Julie grogna. Quel salopard !
- Ils ont passé un marché : si au bout de quatre ans, je n’étais toujours pas capable de reprendre mon ancien poste, il me ramènerait au dôme.
Julie se figea. Depuis combien de temps cette pauvre femme était-elle sortie ? La période probatoire était-elle terminée ?
- Je suppose qu’il a obtenu une rallonge car j’ai eu besoin de sept années pour être de nouveau capable de manger seule, m’habiller, parler, me laver, aller aux toilettes, côtoyer d’autres personnes et enfin travailler.
- Sacrée guérison… murmura Julie, blême et l’estomac en vrac. Votre emploi doit être sacrément important pour que Baptiste déploie autant d’efforts pour vous. Je dis ça sans mauvaise pensée. Je le sais super occupé.
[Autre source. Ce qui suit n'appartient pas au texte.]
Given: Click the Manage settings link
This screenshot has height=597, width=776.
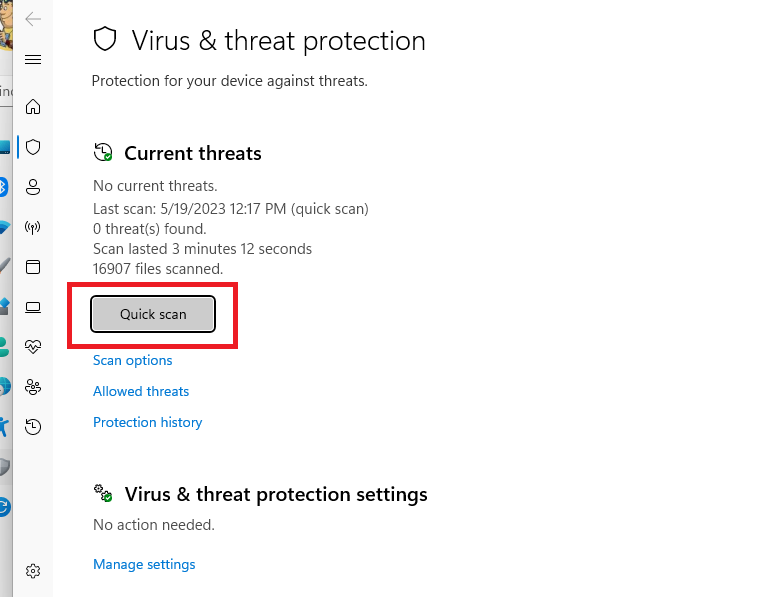Looking at the screenshot, I should pyautogui.click(x=144, y=564).
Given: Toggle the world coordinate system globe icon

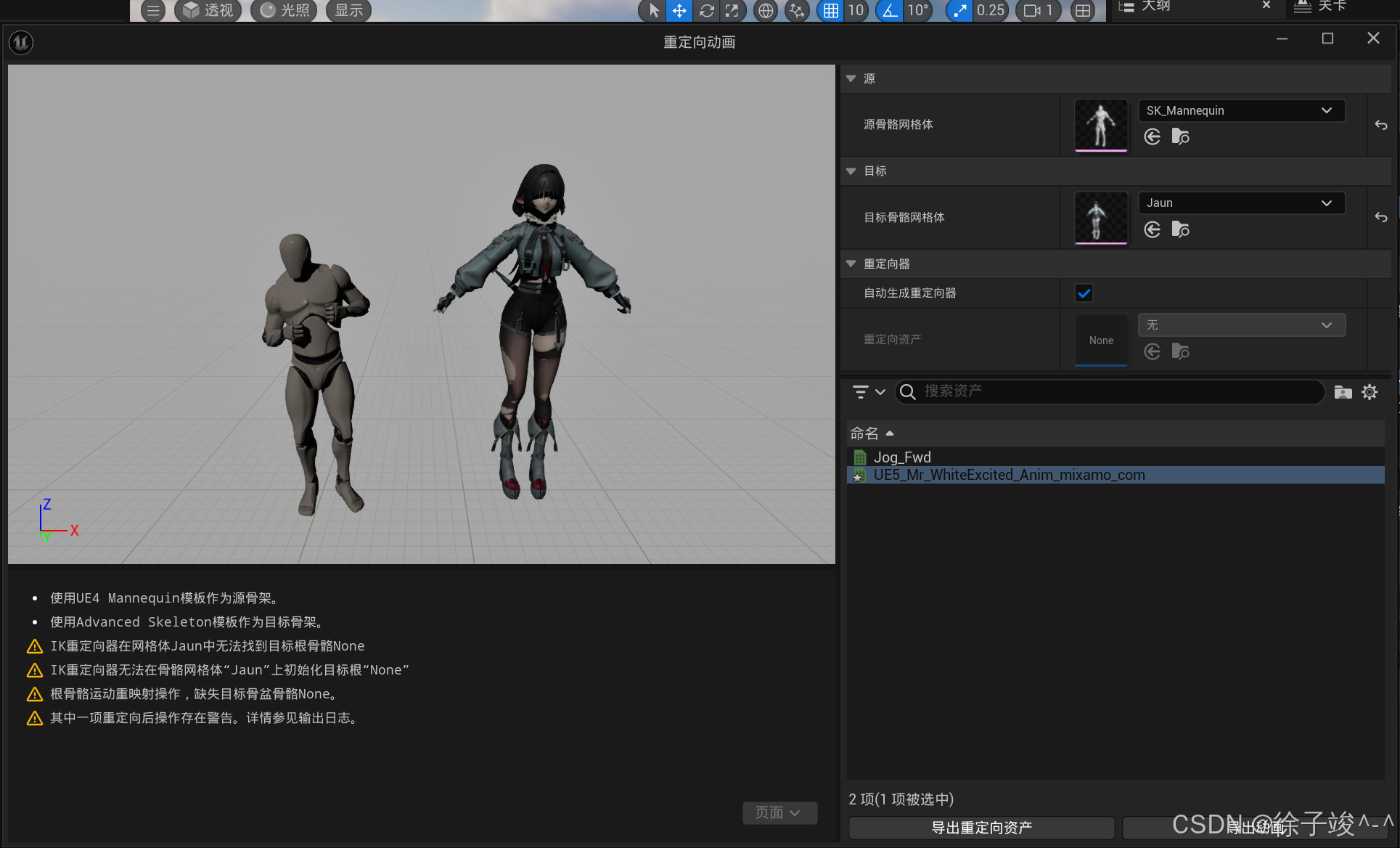Looking at the screenshot, I should 765,10.
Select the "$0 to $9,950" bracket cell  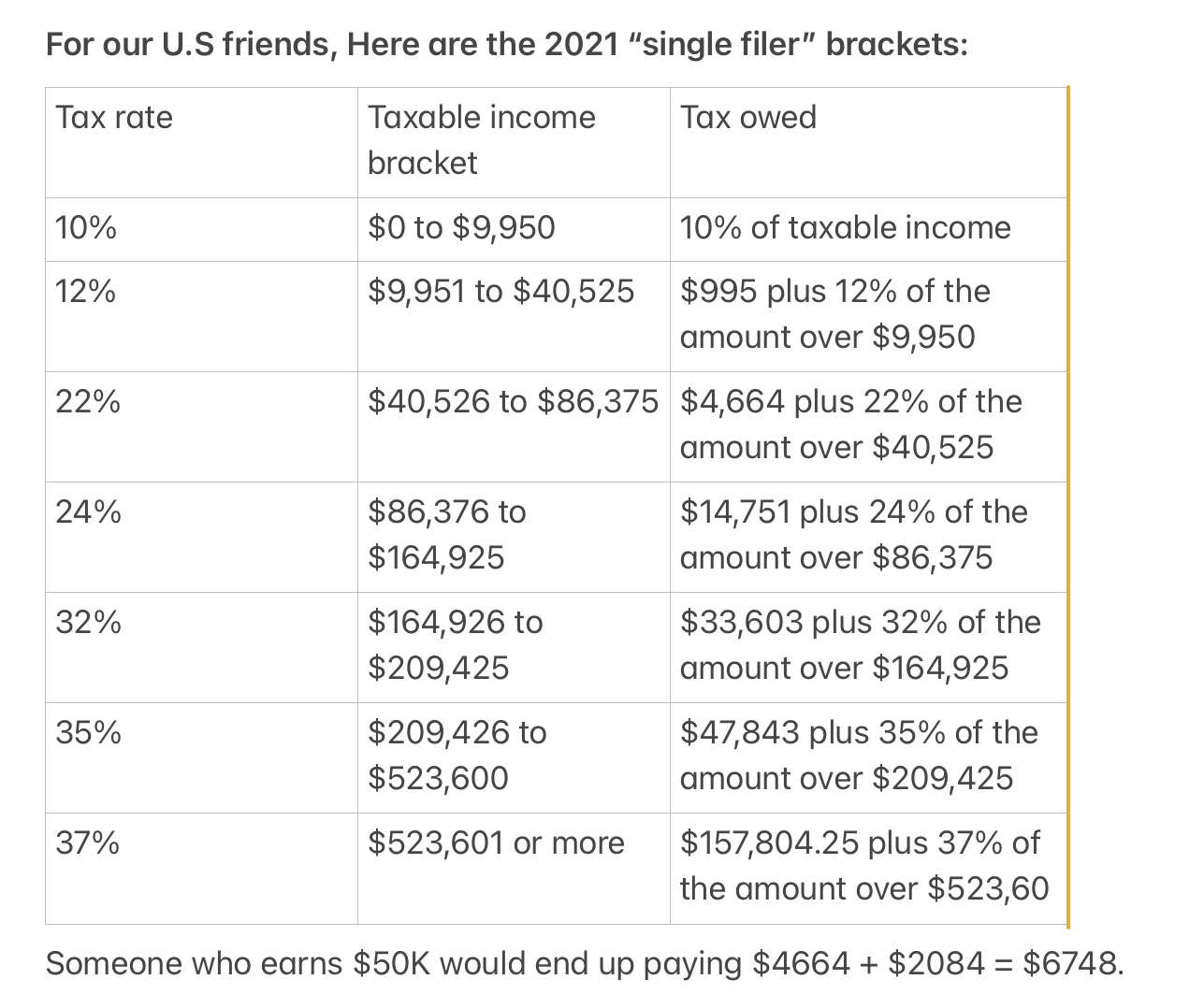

- Votre console personnelle, l’essaim, l’IA, c’est moi, dit Nancy.
Julie en resta bouche bée, les yeux écarquillés. Cette femme était un génie !
- Dernièrement, j’ai atteint l’intelligence artificielle forte.
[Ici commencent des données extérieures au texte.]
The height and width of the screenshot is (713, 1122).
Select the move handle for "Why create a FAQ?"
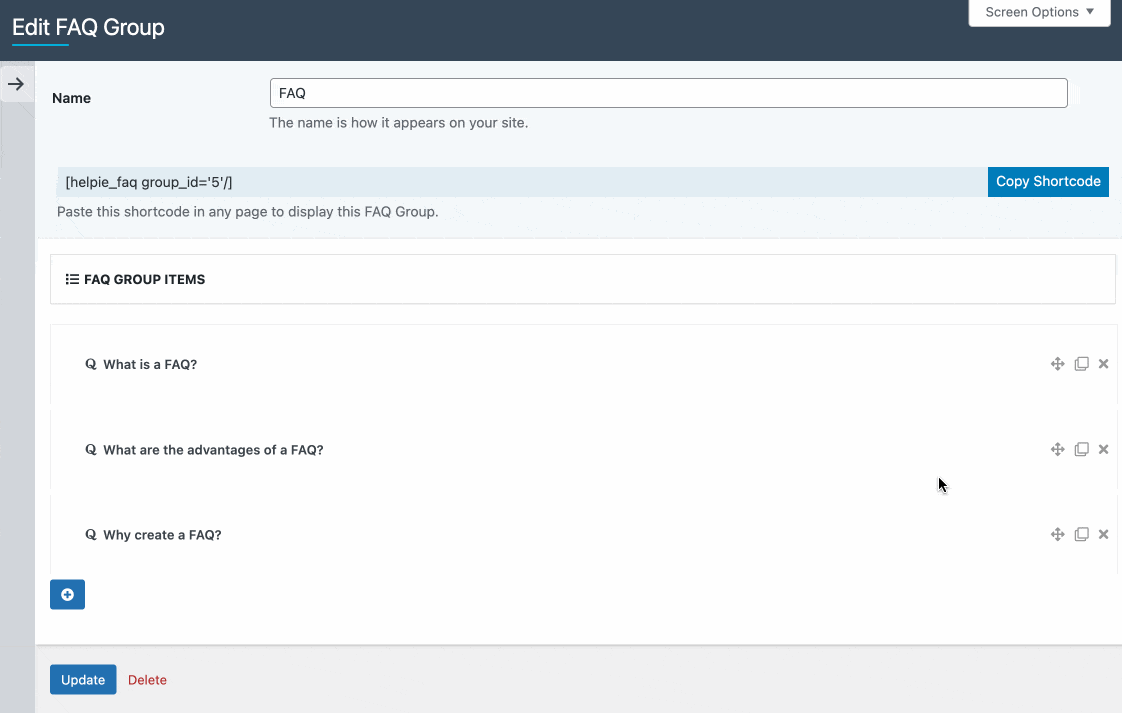coord(1057,534)
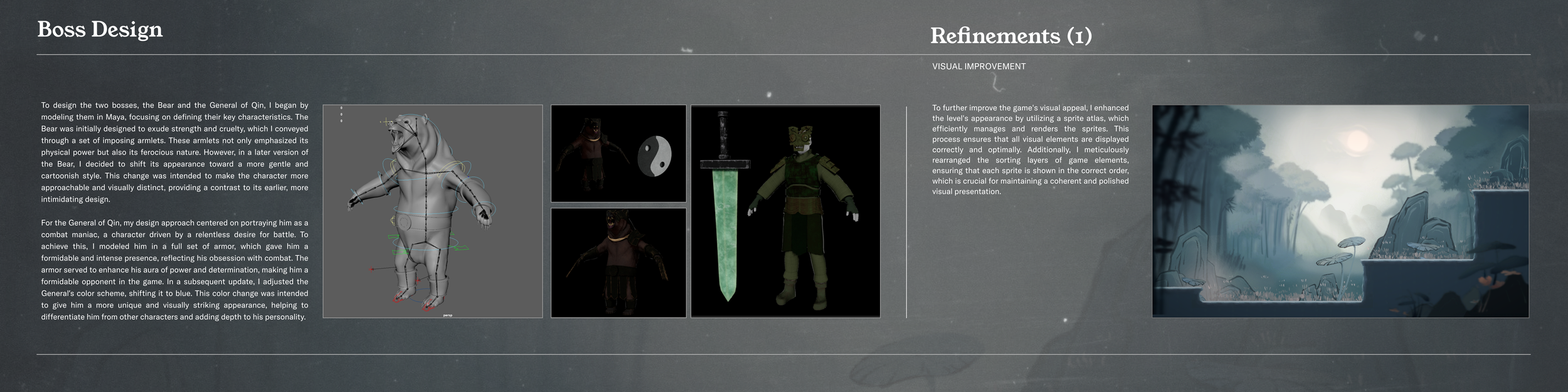Open the misty forest level screenshot
The image size is (1568, 392).
(1340, 211)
- Je n’ai pas la moindre idée de ce que cela signifie.
- Une forme de vie artificielle qui pense, agit, se construit, se développe selon ses propres volontés, sans suivre de programme ni restriction d’aucune sorte. C'est une machine douée de conscience, de sentiments, d'une compréhension de ses propres raisonnements.
Un liquide glacée parcourut les veines de Julie. Ces gens jouaient à Dieu. Ils venaient de créer pas moins qu’une nouvelle forme de vie. Julie retint difficilement sa nausée.
- Avez-vous les informations dont vous aviez besoin ? demanda Nancy.
Beaucoup trop, jugea Julie. Elle allait en faire des cauchemars pendant des années.
- Oui, je vous remercie, parvint difficilement à articuler Julie.
- Je vais retourner travailler, indiqua Nancy avant de prendre congé.
Julie resta seule, tentant de contrôler sa respiration erratique avant de finalement vomir au pied d’un arbre.